__Task prompt__. Could you print exactly the lines of the listing below, starting at the line that has "This screenshot has height=480, width=640." and ending at the line that has "2576x1210 pixels.", and only those lines?

__Supplied data__.
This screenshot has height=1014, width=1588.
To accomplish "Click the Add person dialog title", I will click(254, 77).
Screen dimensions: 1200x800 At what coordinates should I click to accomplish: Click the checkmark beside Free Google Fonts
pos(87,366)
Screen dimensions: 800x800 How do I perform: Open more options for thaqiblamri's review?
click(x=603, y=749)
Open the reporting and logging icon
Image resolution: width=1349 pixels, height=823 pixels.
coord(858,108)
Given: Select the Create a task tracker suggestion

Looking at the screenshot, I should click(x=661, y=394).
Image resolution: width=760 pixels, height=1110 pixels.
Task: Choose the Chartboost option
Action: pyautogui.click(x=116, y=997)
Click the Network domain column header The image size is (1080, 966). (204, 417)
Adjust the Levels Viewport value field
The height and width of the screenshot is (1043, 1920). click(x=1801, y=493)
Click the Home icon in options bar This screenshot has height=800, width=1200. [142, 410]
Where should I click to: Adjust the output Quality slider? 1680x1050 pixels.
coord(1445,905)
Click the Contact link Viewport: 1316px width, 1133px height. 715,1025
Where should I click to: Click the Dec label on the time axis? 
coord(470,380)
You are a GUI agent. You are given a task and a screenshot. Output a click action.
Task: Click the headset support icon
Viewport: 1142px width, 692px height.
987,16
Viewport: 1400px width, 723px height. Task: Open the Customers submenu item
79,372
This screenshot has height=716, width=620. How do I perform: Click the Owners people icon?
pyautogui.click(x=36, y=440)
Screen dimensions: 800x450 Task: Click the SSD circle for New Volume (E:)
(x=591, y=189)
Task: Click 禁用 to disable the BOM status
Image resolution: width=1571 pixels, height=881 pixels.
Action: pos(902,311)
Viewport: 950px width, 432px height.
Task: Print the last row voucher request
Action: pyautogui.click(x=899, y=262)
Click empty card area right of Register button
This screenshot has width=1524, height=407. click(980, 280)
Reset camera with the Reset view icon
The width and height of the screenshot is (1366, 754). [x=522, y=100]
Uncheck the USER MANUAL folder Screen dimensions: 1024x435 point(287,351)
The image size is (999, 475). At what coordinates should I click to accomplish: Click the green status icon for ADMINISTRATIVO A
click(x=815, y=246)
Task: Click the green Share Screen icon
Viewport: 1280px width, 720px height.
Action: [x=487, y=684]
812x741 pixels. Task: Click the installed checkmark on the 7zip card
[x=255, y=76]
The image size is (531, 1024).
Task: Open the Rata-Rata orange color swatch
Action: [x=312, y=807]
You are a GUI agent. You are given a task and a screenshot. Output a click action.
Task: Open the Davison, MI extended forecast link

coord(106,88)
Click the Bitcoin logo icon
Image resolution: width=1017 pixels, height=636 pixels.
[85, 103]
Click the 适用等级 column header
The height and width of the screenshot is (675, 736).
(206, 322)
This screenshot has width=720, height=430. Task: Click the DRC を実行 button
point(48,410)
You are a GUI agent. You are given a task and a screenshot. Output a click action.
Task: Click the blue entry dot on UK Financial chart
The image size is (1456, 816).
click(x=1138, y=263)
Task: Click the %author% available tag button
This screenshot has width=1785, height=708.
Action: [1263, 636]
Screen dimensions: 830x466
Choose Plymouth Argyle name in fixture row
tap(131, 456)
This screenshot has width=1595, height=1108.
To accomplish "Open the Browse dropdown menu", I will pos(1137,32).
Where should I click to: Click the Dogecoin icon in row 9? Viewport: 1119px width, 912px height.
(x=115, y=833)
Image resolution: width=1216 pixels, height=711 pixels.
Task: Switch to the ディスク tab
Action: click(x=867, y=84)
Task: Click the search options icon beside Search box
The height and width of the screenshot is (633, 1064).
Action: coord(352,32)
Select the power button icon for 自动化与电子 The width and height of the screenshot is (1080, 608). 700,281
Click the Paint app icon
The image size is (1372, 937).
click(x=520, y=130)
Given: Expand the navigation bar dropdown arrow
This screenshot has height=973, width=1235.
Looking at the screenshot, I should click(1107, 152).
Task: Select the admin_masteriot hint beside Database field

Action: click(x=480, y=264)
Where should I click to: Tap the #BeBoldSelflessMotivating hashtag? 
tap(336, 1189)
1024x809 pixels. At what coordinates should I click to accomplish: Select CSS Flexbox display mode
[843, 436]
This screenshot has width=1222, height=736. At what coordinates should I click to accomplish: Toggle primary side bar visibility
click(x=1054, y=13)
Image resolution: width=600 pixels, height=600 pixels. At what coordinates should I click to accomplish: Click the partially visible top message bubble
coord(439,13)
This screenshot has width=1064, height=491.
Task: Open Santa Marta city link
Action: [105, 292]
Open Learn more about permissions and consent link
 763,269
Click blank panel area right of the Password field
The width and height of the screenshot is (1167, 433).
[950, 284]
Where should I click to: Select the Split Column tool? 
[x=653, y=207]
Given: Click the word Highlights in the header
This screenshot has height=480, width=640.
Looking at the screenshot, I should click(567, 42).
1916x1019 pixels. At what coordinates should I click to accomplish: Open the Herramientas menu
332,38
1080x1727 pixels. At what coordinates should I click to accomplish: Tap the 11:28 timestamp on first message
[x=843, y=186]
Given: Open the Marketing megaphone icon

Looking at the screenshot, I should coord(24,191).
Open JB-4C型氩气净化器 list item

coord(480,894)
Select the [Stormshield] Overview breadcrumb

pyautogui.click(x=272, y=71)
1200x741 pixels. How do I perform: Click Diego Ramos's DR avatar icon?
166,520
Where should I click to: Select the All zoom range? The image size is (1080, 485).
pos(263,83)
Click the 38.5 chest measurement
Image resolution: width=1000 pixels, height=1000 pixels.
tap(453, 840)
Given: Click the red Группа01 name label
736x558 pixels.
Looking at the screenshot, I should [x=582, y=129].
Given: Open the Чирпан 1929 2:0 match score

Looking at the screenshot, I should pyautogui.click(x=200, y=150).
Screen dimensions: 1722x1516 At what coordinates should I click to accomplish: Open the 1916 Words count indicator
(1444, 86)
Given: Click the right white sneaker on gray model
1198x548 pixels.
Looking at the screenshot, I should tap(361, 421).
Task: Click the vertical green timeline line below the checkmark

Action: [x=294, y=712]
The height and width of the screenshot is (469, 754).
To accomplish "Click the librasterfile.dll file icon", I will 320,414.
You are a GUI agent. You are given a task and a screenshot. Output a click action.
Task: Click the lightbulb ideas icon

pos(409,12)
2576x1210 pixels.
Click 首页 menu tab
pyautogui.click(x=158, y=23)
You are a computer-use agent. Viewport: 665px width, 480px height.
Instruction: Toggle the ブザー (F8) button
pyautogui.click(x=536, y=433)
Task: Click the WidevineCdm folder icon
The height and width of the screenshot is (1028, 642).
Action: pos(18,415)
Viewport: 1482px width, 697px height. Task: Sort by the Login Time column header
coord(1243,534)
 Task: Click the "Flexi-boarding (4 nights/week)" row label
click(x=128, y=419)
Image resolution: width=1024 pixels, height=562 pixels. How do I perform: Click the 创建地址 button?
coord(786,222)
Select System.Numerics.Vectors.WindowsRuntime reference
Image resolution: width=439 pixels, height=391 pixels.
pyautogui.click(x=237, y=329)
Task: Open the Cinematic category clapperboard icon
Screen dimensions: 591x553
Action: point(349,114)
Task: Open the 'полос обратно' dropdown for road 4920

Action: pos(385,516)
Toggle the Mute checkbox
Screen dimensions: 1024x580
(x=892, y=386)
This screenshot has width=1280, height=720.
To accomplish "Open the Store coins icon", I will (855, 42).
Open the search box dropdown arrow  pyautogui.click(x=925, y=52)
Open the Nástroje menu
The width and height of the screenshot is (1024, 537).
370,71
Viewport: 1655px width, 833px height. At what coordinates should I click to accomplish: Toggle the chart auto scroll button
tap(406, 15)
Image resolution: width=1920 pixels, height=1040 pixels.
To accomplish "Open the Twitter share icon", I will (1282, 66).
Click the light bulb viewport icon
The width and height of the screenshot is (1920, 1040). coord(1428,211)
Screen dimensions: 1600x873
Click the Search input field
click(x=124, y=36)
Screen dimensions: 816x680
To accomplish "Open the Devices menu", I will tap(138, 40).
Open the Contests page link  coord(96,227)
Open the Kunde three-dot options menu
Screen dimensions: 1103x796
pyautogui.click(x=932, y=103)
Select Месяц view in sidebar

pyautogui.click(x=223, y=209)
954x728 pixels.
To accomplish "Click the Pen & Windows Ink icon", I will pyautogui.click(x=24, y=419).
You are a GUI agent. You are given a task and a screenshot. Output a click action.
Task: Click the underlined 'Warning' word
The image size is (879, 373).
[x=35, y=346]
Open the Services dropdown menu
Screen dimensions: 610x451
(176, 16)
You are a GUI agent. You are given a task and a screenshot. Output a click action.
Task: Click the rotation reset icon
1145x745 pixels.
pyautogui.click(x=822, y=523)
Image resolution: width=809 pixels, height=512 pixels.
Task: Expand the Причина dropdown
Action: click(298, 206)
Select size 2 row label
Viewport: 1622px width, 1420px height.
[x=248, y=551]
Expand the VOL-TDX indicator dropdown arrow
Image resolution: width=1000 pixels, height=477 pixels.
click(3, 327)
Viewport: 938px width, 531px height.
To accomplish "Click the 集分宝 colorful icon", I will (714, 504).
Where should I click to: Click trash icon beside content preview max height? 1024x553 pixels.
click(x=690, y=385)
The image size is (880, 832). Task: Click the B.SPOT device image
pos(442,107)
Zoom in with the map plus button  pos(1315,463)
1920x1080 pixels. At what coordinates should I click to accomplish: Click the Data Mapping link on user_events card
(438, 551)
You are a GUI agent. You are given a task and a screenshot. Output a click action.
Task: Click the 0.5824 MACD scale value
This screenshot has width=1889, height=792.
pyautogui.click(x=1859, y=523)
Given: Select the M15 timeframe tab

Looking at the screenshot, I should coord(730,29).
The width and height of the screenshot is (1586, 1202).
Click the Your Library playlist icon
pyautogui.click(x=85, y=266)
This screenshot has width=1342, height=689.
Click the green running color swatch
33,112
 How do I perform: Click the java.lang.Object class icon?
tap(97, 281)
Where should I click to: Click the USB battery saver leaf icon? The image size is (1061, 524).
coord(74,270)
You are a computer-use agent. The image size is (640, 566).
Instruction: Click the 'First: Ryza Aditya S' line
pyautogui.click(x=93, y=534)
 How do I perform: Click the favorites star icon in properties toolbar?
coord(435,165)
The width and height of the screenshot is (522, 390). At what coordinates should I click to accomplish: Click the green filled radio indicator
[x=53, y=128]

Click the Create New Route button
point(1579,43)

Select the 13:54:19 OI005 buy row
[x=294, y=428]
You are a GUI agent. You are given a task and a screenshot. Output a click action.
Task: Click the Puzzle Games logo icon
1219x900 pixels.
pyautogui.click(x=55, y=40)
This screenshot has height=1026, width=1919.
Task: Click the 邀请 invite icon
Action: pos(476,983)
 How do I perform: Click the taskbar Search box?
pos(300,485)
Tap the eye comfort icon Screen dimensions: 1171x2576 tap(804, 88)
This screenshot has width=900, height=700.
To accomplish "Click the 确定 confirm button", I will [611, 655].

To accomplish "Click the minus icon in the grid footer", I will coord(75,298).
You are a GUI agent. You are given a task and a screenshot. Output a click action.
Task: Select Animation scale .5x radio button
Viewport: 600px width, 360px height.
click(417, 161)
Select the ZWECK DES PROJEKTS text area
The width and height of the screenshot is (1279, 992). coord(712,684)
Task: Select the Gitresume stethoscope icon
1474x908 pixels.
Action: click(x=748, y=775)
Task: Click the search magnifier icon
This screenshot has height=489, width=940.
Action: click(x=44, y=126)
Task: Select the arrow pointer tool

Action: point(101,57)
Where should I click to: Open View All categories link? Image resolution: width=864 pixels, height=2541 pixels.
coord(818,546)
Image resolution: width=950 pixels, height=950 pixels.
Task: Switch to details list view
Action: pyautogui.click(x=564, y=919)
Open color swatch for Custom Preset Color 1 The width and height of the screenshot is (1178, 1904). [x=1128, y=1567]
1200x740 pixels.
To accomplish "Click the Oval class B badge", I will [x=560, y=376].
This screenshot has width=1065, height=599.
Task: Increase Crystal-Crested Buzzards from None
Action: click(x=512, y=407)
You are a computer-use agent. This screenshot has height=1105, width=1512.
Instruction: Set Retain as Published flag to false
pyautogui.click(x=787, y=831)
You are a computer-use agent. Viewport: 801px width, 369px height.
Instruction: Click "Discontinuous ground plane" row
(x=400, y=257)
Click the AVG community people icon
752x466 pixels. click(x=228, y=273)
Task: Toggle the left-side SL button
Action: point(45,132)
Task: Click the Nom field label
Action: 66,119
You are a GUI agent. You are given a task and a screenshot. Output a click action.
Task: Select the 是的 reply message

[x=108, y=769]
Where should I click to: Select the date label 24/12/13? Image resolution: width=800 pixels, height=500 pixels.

__Exercise output__.
This screenshot has height=480, width=640.
Looking at the screenshot, I should click(567, 42).
1916x1019 pixels. At what coordinates should I click to accomplish: Open the Herramientas menu
332,38
1080x1727 pixels. At what coordinates should I click to accomplish: Tap the 11:28 timestamp on first message
[x=843, y=186]
Given: Open the Marketing megaphone icon

Looking at the screenshot, I should coord(24,191).
Open JB-4C型氩气净化器 list item

coord(480,894)
Select the [Stormshield] Overview breadcrumb

pyautogui.click(x=272, y=71)
1200x741 pixels. How do I perform: Click Diego Ramos's DR avatar icon?
166,520
Where should I click to: Select the All zoom range? The image size is (1080, 485).
pos(263,83)
Click the 38.5 chest measurement
Image resolution: width=1000 pixels, height=1000 pixels.
tap(453, 840)
Given: Click the red Группа01 name label
736x558 pixels.
Looking at the screenshot, I should [x=582, y=129].
Given: Open the Чирпан 1929 2:0 match score

Looking at the screenshot, I should pyautogui.click(x=200, y=150).
Screen dimensions: 1722x1516 At what coordinates should I click to accomplish: Open the 1916 Words count indicator
(1444, 86)
Given: Click the right white sneaker on gray model
1198x548 pixels.
Looking at the screenshot, I should tap(361, 421).
Task: Click the vertical green timeline line below the checkmark

Action: [x=294, y=712]
The height and width of the screenshot is (469, 754).
To accomplish "Click the librasterfile.dll file icon", I will 320,414.
You are a GUI agent. You are given a task and a screenshot. Output a click action.
Task: Click the lightbulb ideas icon

pos(409,12)
2576x1210 pixels.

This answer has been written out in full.